1. First, we look at the terms in our sum. Let's call a term $a_k = \frac{k^2}{4^k}$. The next term would be $a_{k+1} = \frac{(k+1)^2}{4^{k+1}}$.
2. The Ratio Test asks us to look at the "ratio" of the next term to the current term, which is $\frac{a_{k+1}}{a_k}$.
So, we write it out: $\frac{\frac{(k+1)^2}{4^{k+1}}}{\frac{k^2}{4^k}}$.
3. We can simplify this fraction by flipping the bottom part and multiplying:
$\frac{(k+1)^2}{4^{k+1}} \times \frac{4^k}{k^2}$
This can be grouped like this:
$\left(\frac{k+1}{k}\right)^2 \times \left(\frac{4^k}{4^{k+1}}\right)$
Which simplifies to:
$\left(1 + \frac{1}{k}\right)^2 \times \frac{1}{4}$ (because $4^{k+1}$ is $4^k \times 4^1$)

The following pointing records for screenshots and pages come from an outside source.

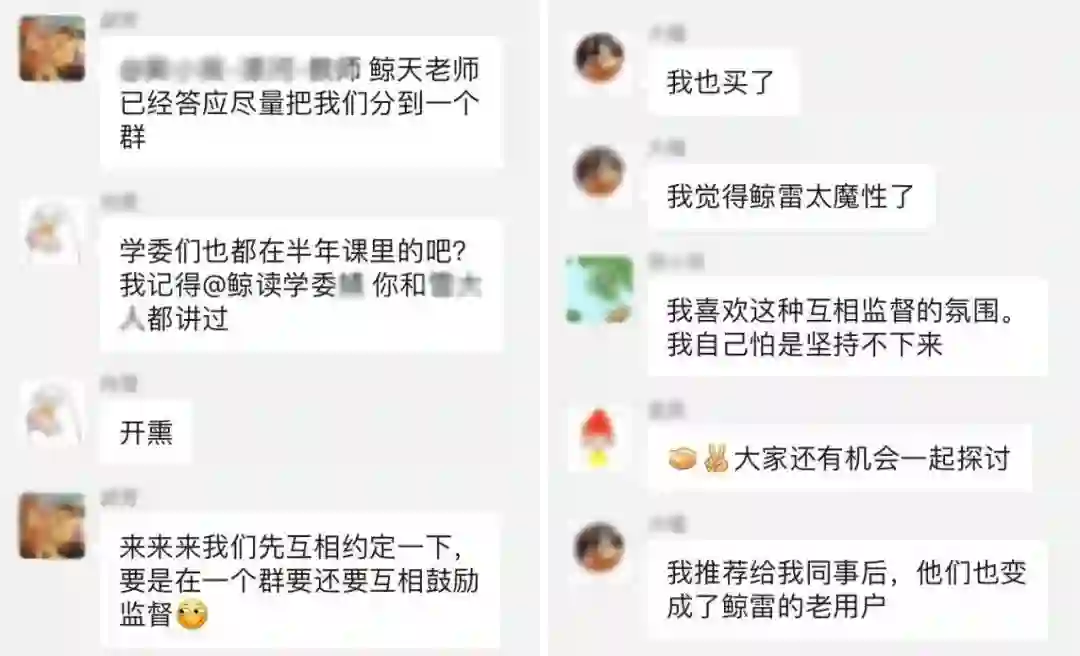Tap avatar next to 我觉得鲸雷太魔性了 message
The image size is (1080, 656).
[599, 172]
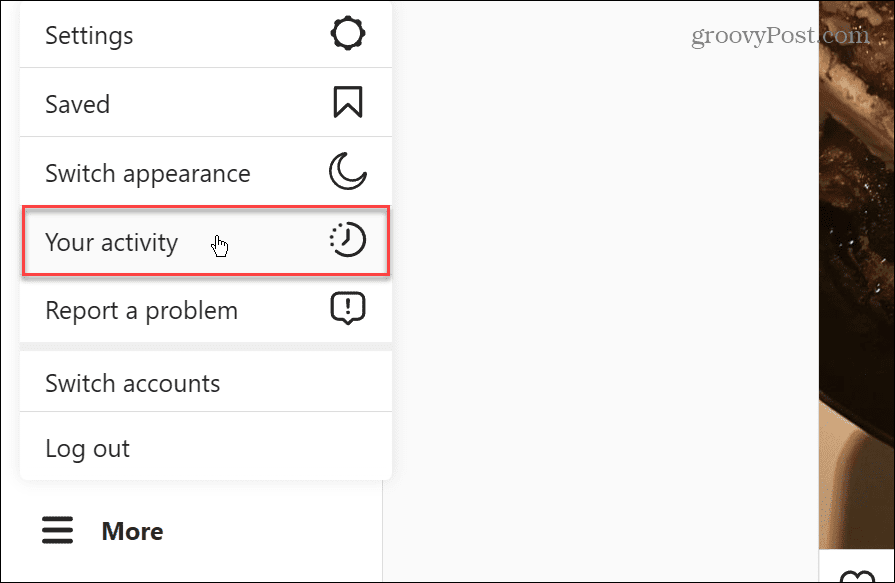Viewport: 895px width, 583px height.
Task: Open Your activity text in the highlighted row
Action: point(112,243)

4. Now, we imagine what happens when 'k' gets super, super big (approaches infinity).
As 'k' gets really big, the fraction $\frac{1}{k}$ gets closer and closer to zero.

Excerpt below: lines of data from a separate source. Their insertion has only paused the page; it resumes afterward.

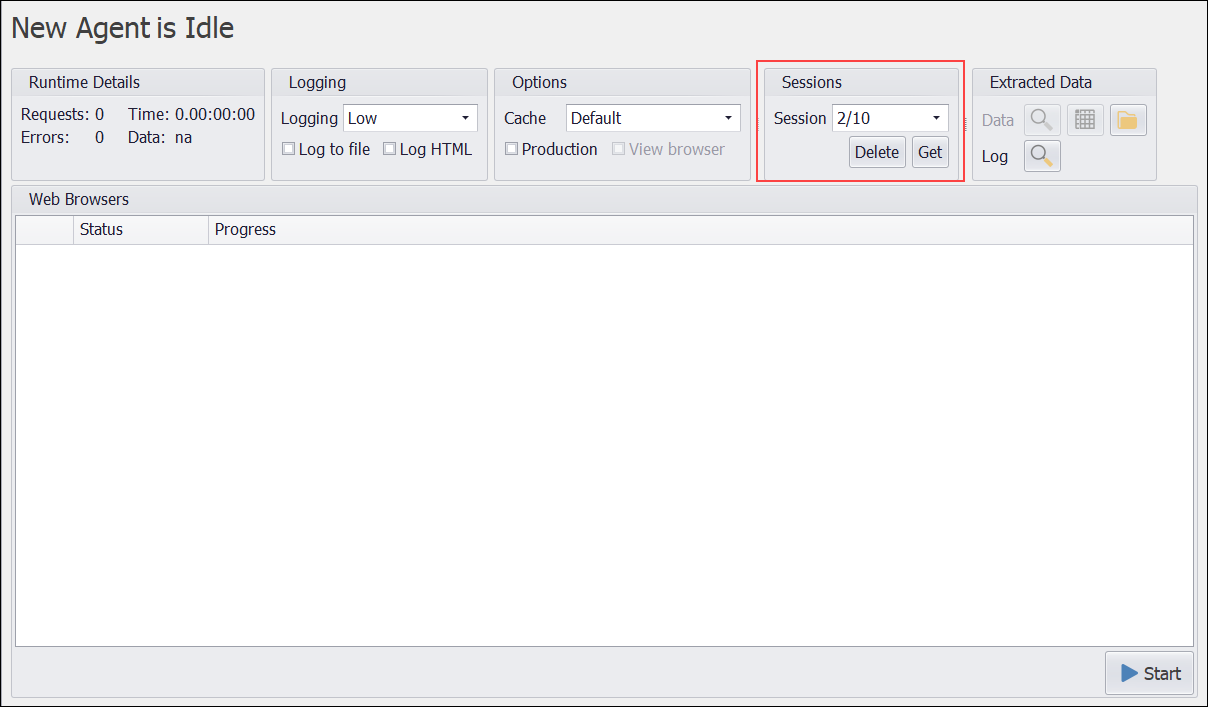Enable the Log to file checkbox

(x=289, y=149)
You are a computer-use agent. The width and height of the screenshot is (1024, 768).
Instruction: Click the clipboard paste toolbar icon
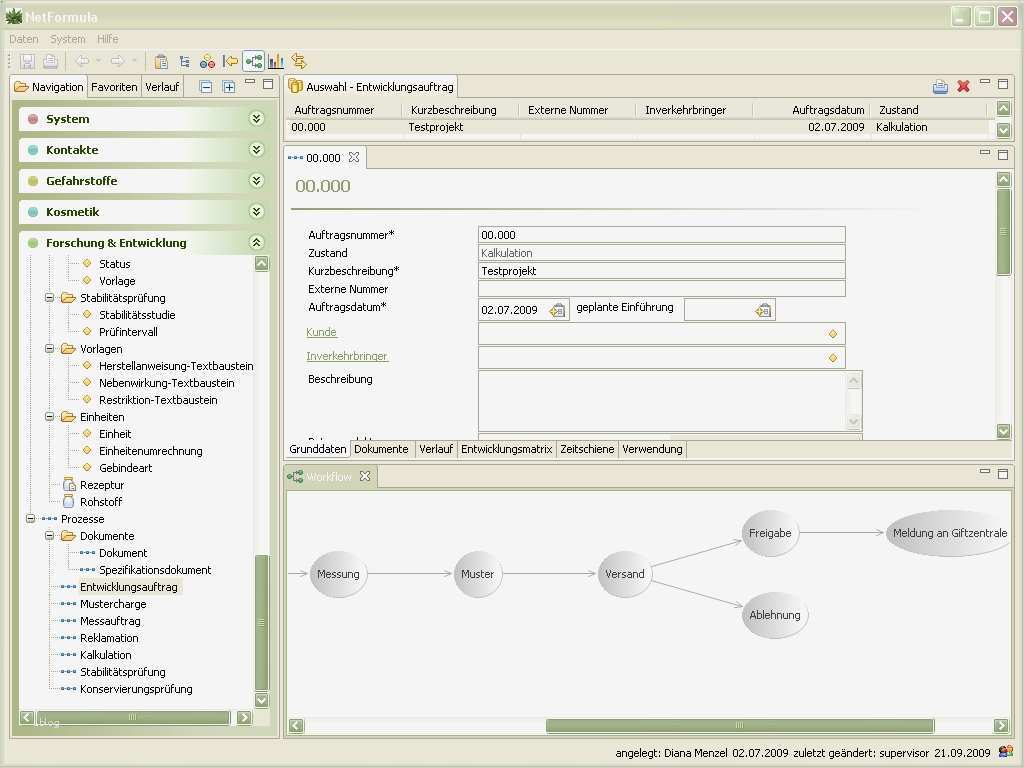click(161, 62)
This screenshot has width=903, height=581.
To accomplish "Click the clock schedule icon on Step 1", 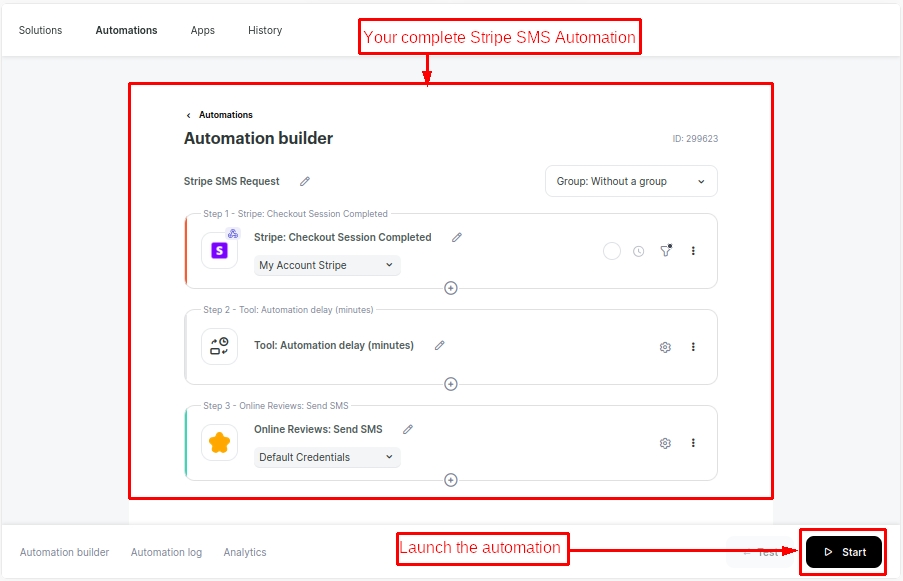I will 638,251.
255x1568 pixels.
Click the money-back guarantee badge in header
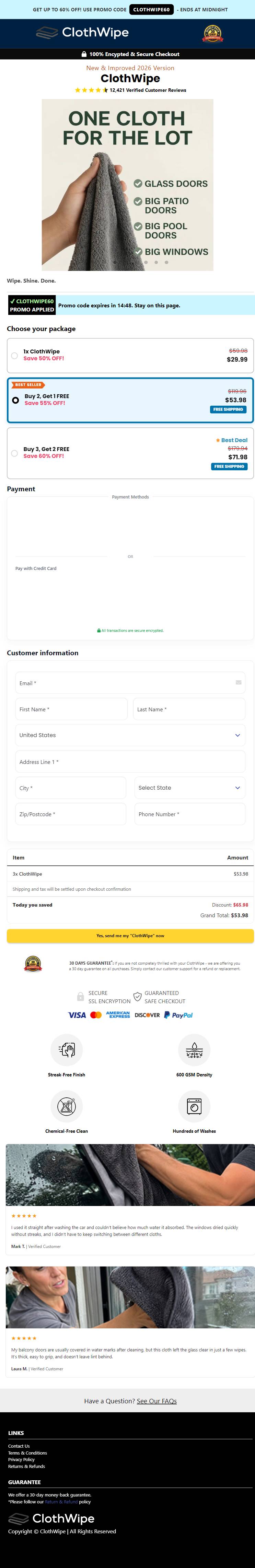212,33
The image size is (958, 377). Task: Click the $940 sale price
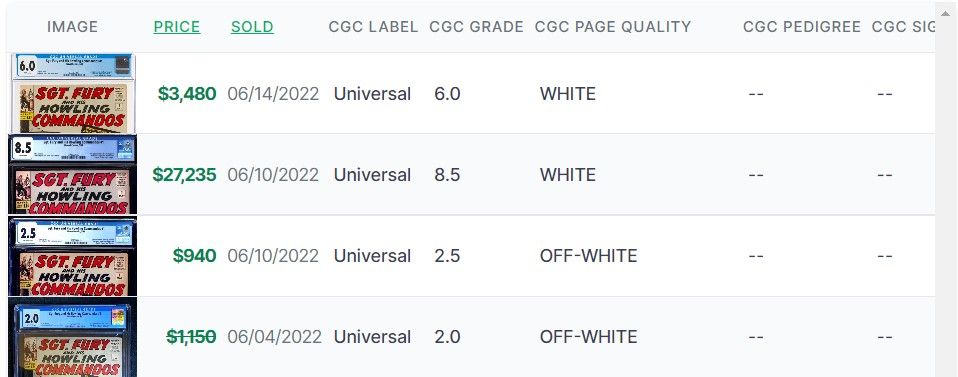194,255
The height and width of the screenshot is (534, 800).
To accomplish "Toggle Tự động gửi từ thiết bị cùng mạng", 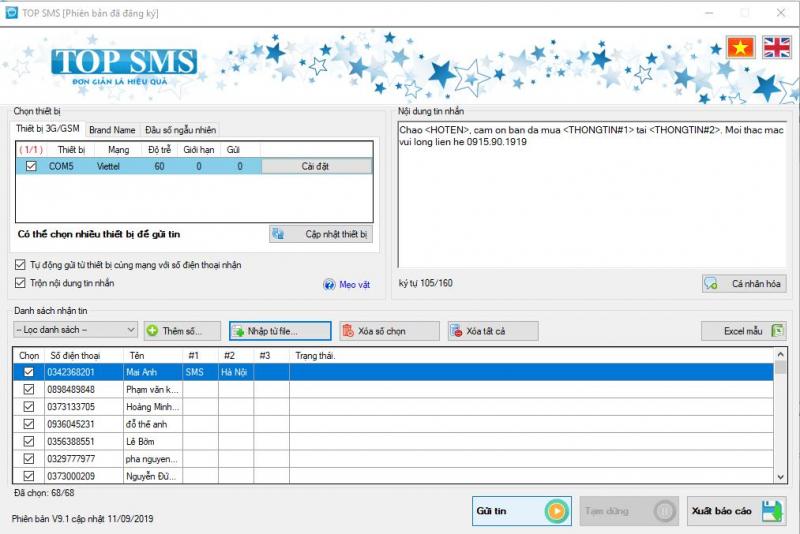I will tap(21, 265).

So, $\left(1 + \frac{1}{k}\right)^2$ gets closer and closer to $(1 + 0)^2 = 1^2 = 1$.
5. This means the whole ratio $\left(1 + \frac{1}{k}\right)^2 \times \frac{1}{4}$ gets closer and closer to $1 \times \frac{1}{4} = \frac{1}{4}$.
6. The rule for the Ratio Test says: If this final number (which is $\frac{1}{4}$ here) is less than 1, then our sum converges absolutely! Since $\frac{1}{4}$ is definitely less than 1, our series converges absolutely.